The three Cambridge researchers announced today as new Fellows are Professor Judith Driscoll from the Department of Materials Science & Metallurgy, Professor Andy Neely, Pro-Vice-Chancellor for Enterprise and Business Relations and former Head of the Institute of Manufacturing (IfM), and Professor Robin Langley from the Department of Engineering.
Professor Judith Driscoll has made many technologically important contributions. She was recently awarded the Royal Academy of Engineering Armourers and Brasiers Prize for innovating nano-structured superconducting thin films. This integrates concepts from several disciplines (including composite theory and electronic engineering) and all superconductor wire manufacturers now use the pinning methodologies she developed. Some also use a liquid assisted processing methodology she initiated, which enables faster and more cost-effective wire production. Applications include generators, motors, energy storage and high-field magnets. Other important advances include developments in magnetics, ionics and ferroelectrics.

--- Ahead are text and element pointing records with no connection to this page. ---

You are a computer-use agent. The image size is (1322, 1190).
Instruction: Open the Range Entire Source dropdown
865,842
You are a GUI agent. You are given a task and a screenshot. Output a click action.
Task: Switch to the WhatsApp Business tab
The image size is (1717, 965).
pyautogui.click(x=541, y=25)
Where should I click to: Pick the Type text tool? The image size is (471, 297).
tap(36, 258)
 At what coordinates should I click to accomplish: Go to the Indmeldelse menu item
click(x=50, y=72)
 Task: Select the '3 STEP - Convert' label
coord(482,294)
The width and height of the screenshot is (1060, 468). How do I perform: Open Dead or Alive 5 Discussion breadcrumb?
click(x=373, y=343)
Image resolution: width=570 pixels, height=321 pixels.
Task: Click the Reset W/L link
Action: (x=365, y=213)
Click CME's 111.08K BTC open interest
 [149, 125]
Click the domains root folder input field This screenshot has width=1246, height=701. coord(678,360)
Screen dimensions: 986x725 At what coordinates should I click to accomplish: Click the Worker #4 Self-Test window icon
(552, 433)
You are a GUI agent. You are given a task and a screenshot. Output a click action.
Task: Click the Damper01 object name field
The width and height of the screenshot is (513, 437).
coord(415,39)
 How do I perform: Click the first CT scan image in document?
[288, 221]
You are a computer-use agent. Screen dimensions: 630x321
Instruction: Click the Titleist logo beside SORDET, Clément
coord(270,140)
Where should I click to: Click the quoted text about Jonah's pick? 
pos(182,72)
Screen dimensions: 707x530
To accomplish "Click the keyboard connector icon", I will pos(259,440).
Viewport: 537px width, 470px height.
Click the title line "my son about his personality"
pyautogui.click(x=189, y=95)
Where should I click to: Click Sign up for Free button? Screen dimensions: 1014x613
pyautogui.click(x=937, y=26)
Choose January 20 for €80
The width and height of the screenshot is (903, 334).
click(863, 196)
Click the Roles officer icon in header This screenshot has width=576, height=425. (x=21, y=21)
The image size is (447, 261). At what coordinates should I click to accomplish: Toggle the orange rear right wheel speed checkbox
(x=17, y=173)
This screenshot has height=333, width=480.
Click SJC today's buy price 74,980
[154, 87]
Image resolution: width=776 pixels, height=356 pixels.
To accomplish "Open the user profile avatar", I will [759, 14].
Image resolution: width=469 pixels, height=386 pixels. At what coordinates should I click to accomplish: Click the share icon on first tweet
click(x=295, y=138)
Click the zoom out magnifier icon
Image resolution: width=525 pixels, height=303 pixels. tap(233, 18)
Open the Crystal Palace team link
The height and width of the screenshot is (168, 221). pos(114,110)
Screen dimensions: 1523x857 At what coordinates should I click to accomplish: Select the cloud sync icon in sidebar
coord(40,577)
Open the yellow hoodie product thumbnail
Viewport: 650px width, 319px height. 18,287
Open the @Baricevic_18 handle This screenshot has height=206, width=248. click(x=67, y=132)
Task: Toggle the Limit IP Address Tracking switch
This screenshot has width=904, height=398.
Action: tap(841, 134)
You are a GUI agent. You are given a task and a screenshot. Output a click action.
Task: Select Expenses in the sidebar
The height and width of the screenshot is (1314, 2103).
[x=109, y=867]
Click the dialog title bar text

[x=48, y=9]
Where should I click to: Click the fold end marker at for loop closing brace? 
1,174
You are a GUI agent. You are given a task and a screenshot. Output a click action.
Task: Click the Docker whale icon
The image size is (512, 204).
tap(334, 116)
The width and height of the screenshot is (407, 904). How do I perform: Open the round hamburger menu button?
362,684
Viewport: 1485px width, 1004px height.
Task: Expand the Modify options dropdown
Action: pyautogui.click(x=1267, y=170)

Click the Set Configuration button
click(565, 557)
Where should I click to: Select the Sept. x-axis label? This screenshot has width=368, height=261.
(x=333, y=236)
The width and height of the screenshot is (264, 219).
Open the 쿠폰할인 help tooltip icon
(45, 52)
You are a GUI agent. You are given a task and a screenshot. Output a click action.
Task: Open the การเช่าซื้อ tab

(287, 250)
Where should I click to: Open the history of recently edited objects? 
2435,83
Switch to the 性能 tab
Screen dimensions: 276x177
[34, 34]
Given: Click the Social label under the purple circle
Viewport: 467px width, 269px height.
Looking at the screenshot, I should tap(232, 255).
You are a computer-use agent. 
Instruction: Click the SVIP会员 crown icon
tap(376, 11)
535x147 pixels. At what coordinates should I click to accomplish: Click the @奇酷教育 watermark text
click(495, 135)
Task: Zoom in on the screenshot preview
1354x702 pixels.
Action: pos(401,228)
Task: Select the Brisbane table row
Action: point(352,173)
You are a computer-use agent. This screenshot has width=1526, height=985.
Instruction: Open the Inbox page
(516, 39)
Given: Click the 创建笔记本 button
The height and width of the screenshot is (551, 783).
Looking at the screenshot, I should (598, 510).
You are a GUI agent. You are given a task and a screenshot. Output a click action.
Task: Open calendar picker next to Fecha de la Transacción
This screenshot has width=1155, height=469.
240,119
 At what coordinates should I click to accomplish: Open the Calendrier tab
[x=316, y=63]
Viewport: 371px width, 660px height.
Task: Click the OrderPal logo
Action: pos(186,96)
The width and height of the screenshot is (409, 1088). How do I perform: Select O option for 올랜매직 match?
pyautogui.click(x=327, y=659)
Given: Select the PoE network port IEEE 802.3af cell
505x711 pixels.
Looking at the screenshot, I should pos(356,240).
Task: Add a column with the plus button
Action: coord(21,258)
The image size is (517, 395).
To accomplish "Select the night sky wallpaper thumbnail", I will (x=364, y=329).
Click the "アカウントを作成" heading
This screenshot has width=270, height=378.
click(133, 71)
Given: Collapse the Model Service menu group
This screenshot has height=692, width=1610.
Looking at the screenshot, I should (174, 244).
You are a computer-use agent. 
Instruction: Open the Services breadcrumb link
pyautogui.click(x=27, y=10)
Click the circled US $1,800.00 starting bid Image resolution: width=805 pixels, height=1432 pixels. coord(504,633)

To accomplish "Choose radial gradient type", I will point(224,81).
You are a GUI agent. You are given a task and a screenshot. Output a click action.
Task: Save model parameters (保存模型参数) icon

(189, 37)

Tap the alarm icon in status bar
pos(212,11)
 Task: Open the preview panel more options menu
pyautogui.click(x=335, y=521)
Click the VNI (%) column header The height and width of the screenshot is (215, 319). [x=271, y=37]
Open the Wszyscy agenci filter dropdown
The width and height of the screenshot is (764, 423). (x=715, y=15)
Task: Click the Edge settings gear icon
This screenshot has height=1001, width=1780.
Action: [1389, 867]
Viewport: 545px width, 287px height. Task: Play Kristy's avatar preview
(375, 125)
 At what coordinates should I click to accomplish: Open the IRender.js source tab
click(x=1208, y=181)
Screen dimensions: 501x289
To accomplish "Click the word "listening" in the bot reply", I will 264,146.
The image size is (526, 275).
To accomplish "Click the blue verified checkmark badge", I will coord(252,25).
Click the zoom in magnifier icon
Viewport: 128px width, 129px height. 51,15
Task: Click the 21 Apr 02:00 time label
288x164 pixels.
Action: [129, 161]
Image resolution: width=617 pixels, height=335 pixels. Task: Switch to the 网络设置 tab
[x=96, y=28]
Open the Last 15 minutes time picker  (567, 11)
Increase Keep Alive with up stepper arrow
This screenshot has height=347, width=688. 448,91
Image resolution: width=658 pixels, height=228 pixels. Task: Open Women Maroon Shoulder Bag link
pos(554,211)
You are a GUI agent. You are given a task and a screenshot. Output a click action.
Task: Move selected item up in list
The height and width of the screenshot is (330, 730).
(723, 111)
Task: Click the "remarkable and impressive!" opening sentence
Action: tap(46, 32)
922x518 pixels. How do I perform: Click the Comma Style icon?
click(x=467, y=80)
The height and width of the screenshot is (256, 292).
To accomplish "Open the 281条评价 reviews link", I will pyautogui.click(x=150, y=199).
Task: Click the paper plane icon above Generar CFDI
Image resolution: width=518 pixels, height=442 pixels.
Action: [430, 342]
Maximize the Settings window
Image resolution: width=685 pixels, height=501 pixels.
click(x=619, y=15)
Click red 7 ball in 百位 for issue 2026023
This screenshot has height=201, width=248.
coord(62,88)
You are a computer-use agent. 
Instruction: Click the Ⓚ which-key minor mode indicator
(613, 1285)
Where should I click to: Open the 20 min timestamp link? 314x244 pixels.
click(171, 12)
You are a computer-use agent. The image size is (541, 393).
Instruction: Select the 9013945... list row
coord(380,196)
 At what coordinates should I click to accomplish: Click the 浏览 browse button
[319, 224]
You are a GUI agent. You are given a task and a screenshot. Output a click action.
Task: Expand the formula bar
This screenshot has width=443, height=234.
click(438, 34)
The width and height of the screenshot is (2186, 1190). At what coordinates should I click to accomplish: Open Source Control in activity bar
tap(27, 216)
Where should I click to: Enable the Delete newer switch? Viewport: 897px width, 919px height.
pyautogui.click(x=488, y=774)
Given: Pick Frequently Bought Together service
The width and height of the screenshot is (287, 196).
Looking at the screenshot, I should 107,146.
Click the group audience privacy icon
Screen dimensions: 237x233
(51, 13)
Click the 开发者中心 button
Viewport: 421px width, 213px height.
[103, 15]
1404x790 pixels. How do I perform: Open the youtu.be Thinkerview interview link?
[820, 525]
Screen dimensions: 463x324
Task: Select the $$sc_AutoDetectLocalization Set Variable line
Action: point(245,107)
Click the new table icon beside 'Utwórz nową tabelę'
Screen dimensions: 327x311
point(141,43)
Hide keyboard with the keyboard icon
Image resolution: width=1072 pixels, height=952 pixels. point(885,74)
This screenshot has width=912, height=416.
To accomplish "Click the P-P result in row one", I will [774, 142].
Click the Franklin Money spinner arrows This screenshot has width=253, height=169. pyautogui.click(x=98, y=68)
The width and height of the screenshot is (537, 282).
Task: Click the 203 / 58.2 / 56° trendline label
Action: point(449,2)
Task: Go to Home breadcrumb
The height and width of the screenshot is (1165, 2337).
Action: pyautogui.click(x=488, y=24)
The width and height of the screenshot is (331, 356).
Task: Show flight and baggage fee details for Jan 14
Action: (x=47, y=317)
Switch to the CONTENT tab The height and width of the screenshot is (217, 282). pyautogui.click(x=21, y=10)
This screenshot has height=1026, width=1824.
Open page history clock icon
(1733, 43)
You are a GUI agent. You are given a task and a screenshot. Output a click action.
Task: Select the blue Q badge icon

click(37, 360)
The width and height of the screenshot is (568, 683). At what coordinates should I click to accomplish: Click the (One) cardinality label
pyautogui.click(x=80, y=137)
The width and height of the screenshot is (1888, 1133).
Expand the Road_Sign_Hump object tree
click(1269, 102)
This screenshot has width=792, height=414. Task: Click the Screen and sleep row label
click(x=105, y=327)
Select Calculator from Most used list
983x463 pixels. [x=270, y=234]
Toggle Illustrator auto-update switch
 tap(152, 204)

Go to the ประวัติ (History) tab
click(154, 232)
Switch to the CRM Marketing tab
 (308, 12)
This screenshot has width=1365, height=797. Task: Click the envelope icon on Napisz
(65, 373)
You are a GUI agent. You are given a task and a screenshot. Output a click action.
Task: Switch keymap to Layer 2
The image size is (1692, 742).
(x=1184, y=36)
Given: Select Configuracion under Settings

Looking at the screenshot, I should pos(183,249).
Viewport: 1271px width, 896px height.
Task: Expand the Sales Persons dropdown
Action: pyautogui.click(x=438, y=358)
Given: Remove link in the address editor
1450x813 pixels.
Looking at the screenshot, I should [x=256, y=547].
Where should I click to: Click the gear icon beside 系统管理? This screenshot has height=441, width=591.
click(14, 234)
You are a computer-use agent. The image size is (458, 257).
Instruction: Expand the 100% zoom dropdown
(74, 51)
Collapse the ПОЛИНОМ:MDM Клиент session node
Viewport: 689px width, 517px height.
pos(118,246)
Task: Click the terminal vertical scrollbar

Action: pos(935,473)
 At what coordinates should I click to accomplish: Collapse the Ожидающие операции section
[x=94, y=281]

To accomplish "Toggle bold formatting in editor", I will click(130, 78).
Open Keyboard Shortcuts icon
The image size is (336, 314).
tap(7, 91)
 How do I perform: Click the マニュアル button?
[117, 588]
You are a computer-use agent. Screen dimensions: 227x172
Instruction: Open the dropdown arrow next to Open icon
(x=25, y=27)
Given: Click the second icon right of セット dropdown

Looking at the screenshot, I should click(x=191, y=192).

Professor Andy Neely is widely recognised for his work on the design and deployment of manufacturing performance indicators, as well as the servitisation of manufacturing – the tendency for manufacturing firms to sell services and solutions rather than products. He is founding director of the Cambridge Service Alliance and leads the Centre for Digital Built Britain.
Professor Robin Langley is distinguished for his work in acoustics and mechanical vibration to elucidate the complex dynamics of aerospace, automotive, offshore and marine structures. He has made preeminent contributions to statistical methods of vibration theory and his methods and software are widely used by practitioners in this field. He has held a range of senior leadership roles in the academic sector, promoting research and education in engineering and supporting the career development of his academic colleagues.
Professor Dame Ann Dowling OM DBE FREng FRS, President of the Royal Academy of Engineering, said: “I am delighted to welcome all our new Fellows to the Academy - together they epitomise the very best of UK engineering. Representing the country’s most innovative and creative minds from both academia and industry, the achievements of our new Fellows highlight the critical role engineering has in addressing major societal challenges and ensuring our readiness for the future. We are very much looking forward to working with them as we continue to fulfil our vision of engineering at the heart of a sustainable and prosperous society.”
Three Cambridge researchers are among the new Fellows announced today by the Royal Academy of Engineering, in recognition of their outstanding contributions.